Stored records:
*** Begin section ***

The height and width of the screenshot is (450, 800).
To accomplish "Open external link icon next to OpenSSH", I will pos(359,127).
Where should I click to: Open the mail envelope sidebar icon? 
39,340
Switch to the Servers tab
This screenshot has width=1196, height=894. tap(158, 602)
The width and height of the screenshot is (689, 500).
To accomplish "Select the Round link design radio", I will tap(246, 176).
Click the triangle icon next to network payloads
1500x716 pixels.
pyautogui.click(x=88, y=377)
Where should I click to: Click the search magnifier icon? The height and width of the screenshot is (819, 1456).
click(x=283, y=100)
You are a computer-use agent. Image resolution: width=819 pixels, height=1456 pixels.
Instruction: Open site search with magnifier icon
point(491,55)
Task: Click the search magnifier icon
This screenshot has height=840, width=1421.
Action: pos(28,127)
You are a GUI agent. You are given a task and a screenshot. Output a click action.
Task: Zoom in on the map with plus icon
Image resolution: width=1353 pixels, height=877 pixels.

*** End section ***

* TASK TO CARRY OUT
Repeat every line of the data, exactly and in full.

* EXERCISE OUTPUT
The height and width of the screenshot is (450, 800).
To accomplish "Open external link icon next to OpenSSH", I will pos(359,127).
Where should I click to: Open the mail envelope sidebar icon? 
39,340
Switch to the Servers tab
This screenshot has width=1196, height=894. tap(158, 602)
The width and height of the screenshot is (689, 500).
To accomplish "Select the Round link design radio", I will tap(246, 176).
Click the triangle icon next to network payloads
1500x716 pixels.
pyautogui.click(x=88, y=377)
Where should I click to: Click the search magnifier icon? The height and width of the screenshot is (819, 1456).
click(x=283, y=100)
You are a computer-use agent. Image resolution: width=819 pixels, height=1456 pixels.
Instruction: Open site search with magnifier icon
point(491,55)
Task: Click the search magnifier icon
This screenshot has height=840, width=1421.
Action: pos(28,127)
You are a GUI agent. You are given a task and a screenshot. Output a click action.
Task: Zoom in on the map with plus icon
Image resolution: width=1353 pixels, height=877 pixels.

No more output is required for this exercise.